● TASK: Examine the entries below, count the lines holding the string "will", and respond with the number only.

++++ DATA UNDER STUDY ++++

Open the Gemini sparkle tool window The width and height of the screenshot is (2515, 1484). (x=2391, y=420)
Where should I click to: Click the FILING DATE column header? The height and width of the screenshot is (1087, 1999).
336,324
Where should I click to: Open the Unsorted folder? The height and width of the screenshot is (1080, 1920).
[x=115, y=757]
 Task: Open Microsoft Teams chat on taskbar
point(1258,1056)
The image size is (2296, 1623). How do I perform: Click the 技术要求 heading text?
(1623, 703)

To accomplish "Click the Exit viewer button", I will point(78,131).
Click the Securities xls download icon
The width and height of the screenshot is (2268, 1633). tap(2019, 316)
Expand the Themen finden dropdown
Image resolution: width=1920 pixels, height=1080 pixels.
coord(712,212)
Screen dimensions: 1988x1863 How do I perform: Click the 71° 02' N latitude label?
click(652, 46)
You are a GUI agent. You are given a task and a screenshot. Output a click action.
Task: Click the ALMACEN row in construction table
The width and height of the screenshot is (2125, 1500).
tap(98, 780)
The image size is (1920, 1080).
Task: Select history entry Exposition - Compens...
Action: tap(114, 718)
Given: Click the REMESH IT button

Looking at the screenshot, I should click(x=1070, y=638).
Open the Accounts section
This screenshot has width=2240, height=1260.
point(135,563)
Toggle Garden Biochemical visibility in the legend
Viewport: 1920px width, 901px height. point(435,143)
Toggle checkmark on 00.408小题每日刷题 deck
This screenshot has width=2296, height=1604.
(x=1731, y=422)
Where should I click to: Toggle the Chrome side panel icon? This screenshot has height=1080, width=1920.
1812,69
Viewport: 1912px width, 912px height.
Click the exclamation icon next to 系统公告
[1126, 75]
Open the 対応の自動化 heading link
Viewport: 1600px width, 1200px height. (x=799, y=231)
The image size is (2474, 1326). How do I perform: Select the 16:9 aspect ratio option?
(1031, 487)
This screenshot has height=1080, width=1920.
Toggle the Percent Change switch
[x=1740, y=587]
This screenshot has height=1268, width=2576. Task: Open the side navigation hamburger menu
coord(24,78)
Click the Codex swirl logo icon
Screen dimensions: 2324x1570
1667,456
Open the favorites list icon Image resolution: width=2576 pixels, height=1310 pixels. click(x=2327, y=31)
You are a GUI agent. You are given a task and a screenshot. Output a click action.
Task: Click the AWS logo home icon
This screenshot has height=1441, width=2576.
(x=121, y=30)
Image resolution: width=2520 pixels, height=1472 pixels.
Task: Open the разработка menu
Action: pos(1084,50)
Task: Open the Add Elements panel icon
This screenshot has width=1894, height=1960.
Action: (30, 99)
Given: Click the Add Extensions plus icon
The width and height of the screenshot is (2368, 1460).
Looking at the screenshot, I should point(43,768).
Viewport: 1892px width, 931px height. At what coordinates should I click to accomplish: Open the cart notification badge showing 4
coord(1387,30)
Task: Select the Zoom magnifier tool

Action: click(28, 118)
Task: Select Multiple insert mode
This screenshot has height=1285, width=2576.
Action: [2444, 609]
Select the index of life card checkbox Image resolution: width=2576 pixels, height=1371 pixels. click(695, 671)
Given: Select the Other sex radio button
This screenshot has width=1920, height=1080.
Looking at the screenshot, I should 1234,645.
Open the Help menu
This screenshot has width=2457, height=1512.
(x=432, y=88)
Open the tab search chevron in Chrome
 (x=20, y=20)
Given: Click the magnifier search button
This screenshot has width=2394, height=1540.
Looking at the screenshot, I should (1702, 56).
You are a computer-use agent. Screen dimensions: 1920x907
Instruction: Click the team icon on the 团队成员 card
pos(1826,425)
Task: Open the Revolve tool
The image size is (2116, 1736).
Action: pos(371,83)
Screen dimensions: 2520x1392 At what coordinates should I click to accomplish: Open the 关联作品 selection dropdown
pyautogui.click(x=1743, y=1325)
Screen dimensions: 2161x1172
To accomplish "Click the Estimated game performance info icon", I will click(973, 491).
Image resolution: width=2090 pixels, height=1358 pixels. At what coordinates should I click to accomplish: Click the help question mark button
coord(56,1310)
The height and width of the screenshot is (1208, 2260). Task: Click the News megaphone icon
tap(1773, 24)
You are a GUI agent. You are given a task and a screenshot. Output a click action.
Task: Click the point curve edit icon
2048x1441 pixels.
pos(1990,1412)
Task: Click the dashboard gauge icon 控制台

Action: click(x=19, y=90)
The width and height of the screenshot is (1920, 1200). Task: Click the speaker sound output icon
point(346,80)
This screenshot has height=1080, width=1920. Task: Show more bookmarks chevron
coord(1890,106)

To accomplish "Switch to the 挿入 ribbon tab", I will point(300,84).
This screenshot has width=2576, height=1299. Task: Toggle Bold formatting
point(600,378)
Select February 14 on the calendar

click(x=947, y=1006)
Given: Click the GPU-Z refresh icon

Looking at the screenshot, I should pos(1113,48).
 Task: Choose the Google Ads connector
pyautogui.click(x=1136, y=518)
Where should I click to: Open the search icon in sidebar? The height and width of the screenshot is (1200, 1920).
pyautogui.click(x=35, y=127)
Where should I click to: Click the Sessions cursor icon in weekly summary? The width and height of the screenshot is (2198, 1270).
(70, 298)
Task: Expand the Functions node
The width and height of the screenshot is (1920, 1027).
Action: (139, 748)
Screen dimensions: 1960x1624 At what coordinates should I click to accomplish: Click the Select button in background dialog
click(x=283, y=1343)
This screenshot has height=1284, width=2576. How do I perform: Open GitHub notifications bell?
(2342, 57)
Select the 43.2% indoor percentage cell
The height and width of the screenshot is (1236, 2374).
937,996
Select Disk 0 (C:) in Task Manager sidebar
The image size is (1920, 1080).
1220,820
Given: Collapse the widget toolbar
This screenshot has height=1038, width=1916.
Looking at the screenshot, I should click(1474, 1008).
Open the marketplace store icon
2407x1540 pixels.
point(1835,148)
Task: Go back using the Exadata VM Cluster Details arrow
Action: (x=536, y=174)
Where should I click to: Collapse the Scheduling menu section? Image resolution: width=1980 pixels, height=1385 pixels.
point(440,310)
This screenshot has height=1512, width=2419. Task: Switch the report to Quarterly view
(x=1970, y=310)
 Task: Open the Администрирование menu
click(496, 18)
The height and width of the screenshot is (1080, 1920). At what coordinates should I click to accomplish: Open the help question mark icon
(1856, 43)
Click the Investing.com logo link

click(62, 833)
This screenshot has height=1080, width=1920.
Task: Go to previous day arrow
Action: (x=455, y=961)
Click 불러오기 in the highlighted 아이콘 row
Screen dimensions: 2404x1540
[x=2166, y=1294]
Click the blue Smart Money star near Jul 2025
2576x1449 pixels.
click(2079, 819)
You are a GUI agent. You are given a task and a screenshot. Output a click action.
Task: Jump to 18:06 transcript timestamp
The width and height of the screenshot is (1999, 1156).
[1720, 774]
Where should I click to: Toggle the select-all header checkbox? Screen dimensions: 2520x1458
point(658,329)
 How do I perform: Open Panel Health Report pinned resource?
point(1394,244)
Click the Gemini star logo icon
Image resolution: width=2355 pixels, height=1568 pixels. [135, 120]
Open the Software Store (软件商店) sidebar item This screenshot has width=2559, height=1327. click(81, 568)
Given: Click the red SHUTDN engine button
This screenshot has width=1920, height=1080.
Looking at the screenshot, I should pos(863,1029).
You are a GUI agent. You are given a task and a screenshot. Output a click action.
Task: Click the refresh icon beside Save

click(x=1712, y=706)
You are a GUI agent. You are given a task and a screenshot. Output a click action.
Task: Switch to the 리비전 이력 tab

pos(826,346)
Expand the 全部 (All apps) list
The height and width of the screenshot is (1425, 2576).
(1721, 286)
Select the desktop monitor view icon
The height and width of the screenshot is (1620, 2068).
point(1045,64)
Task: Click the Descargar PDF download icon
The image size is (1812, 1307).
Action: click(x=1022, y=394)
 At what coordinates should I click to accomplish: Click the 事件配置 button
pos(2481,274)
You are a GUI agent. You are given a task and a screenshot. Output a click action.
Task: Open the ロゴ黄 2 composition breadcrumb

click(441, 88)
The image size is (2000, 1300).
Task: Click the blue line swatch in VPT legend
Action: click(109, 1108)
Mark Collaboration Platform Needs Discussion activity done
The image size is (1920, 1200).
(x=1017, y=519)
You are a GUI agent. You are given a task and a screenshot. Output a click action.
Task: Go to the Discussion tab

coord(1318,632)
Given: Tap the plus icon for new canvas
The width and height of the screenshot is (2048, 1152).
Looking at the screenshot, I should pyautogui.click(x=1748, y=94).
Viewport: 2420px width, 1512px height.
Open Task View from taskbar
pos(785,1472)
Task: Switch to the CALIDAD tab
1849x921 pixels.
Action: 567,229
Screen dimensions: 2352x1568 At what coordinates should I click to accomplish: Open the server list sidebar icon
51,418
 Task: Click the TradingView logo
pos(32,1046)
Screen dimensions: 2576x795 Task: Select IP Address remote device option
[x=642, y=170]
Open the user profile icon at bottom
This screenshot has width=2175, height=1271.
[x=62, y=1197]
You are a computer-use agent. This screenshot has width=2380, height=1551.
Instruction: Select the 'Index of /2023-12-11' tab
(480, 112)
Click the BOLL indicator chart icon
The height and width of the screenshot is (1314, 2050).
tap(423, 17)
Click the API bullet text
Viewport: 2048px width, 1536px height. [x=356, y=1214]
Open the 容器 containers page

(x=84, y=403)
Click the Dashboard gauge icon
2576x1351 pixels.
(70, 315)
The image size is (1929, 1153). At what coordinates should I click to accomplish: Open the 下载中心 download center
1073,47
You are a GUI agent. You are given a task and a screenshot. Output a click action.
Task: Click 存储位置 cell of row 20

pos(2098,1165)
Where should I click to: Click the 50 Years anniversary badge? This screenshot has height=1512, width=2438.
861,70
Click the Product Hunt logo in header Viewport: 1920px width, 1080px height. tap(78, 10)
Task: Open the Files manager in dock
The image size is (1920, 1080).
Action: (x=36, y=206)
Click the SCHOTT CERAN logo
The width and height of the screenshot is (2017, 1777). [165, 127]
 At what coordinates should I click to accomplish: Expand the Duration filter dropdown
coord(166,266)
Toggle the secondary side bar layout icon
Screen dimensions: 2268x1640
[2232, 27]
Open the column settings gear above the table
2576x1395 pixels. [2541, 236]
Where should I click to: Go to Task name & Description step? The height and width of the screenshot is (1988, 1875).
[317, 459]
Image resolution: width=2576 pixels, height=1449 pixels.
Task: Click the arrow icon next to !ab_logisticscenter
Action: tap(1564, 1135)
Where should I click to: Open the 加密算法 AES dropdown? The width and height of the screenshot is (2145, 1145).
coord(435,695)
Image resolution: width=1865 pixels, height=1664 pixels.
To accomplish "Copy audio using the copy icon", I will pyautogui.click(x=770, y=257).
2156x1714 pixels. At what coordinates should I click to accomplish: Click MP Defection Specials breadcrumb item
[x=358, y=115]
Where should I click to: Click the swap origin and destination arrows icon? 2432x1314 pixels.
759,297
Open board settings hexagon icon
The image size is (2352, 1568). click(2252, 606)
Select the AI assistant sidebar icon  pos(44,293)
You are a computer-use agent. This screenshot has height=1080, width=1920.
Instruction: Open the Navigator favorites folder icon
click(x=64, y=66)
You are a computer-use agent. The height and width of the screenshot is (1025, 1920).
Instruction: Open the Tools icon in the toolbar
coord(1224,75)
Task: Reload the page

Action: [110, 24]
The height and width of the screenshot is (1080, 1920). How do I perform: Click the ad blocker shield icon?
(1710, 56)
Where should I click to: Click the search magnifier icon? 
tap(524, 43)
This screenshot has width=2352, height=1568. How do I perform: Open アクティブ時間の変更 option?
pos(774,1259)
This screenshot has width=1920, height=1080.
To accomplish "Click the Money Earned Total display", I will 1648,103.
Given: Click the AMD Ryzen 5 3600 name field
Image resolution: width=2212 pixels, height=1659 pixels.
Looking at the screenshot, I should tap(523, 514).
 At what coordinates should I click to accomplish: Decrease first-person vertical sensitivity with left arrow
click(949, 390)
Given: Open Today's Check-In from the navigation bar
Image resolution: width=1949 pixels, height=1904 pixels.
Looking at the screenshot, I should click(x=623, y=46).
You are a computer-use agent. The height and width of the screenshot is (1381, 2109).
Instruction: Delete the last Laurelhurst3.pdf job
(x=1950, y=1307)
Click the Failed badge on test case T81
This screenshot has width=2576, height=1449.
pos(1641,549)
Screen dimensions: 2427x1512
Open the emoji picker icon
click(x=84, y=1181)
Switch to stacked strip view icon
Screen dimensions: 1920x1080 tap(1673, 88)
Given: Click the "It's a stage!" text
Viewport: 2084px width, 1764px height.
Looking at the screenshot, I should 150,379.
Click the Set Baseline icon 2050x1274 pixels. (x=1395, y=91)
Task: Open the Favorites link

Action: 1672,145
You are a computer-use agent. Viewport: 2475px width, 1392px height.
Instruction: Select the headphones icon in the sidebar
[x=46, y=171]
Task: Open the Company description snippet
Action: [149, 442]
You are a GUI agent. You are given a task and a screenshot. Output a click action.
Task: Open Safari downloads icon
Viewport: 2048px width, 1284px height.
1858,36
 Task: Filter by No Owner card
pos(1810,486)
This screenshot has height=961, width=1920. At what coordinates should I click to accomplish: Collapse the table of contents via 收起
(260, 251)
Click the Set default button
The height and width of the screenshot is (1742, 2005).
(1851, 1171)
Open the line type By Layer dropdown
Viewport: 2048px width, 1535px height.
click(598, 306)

++++

● ANSWER AREA: 5